Well into the 21st century, the medical industry faces a host of intriguing challenges, from aging populations to a growing range of personalized and at-home diagnostic and care devices—all set against a backdrop of increasing digital collection, transfer and storage of sensitive patient data.
Medical manufacturers are rapidly adapting to this new reality. Additive manufacturing, or 3D printing, is being ramped up to higher production levels for a range of medical device parts. More devices are designed to be convenient for patients, collecting and transferring vital information for remote diagnosis and monitoring. This is leading medical brand owners to implement a slew of security practices to design for and manage data within the growing Medical Internet of Things (MIoT).
A survey of medical manufacturing experts illustrated the exponentially expanding repertoire of production practices and responsibilities that are leading to innovations in health care delivery.
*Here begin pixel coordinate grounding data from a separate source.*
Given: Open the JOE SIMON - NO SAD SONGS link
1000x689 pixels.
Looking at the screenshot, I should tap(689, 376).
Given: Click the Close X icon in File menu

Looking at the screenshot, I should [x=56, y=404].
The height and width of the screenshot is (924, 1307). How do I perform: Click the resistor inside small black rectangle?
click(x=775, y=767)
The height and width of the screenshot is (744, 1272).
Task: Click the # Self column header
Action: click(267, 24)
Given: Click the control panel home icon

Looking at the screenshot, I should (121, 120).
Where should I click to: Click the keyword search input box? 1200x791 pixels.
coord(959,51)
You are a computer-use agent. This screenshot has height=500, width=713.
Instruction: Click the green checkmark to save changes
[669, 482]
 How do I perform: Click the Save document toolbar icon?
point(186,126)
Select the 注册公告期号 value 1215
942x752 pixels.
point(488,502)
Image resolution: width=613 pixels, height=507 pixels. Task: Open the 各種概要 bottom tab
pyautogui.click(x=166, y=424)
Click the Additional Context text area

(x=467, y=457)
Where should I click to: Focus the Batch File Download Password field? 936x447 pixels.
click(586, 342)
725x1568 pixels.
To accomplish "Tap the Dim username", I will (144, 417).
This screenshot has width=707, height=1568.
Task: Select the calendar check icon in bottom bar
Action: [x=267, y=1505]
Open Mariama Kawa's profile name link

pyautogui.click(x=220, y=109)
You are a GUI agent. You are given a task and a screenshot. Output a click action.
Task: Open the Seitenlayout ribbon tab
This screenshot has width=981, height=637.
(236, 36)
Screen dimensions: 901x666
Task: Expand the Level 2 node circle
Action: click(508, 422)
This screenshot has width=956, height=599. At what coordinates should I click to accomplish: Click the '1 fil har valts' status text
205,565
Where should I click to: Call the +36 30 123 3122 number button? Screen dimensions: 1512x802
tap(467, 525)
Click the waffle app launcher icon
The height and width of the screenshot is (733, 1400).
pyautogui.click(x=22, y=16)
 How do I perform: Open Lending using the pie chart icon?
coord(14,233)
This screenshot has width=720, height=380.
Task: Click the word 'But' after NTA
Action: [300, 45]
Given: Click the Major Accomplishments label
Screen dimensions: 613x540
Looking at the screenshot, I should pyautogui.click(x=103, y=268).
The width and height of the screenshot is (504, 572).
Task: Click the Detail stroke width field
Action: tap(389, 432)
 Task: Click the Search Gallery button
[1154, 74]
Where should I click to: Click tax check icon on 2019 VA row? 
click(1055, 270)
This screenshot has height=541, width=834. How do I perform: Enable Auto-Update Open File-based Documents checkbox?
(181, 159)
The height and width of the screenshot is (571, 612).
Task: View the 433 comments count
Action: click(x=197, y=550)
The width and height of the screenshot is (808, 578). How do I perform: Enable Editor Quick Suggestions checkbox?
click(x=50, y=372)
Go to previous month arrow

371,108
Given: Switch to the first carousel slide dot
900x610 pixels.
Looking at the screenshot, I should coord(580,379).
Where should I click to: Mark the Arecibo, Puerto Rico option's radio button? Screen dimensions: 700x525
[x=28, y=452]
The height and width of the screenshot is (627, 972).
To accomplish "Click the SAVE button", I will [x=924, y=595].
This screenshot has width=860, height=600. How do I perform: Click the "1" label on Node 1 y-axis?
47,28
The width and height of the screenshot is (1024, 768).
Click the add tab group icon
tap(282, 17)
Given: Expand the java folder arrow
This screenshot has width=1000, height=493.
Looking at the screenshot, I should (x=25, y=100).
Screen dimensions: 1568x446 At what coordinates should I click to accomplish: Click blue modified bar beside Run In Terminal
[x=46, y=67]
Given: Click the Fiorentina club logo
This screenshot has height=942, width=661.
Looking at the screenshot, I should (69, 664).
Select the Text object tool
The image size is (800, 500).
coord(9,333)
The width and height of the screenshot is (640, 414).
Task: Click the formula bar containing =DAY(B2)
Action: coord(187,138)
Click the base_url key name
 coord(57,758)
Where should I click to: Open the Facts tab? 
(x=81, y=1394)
When it comes to navigating emerging opportunities in medical manufacturing, consultant Mark Bonifacio knows first-hand the complex calculus involved in maintaining the right product mix and qualifications in the ever-evolving industry. This becomes even more important as debate intensifies over value-based versus fee-for-service models of healthcare delivery.
Bonifacio created his own medical contract manufacturing firm, APEC, in 1997 and sold it in 2007 to Freudenberg Medical, Carpinteria, Calif. Now, his Bonifacio Consulting Services, Boston, guides companies ranging from single-owner contract fabricators to Fortune 500 OEMs as they strategize how to maximize profitability in an industry where components like bone screws are increasingly commoditized and their margins are narrowing.
“There’s a big divergence taking place between the commodity side of health care in medical devices as opposed to the innovative side” of Class 3 devices like catheters and heart valves, which are subject to the highest amount of risk during use and are subject to the strictest FDA regulations. “We’re reminding our customers that in this new world, it’s obviously far better to be playing in that high-tech side of the device world from a margin perspective,” Bonifacio advised.
Leveraging one’s core manufacturing competencies in new ways is key, he added—especially as the medical device supply chain is consolidated and approved suppliers lists expand or contract. Acquisition of complementary technology providers or suppliers operating near a medical brand owner’s assembly facilities is an increasingly viable tactic.
“We’re advising some companies that they might need to acquire their way in” to accessing a given device space or customer, he said. “OEMs are sometimes asking a supplier to do more, to maybe manage some of the sub-tier suppliers” rather than simply rely on specializing in just injection molding, extrusion or metalworking.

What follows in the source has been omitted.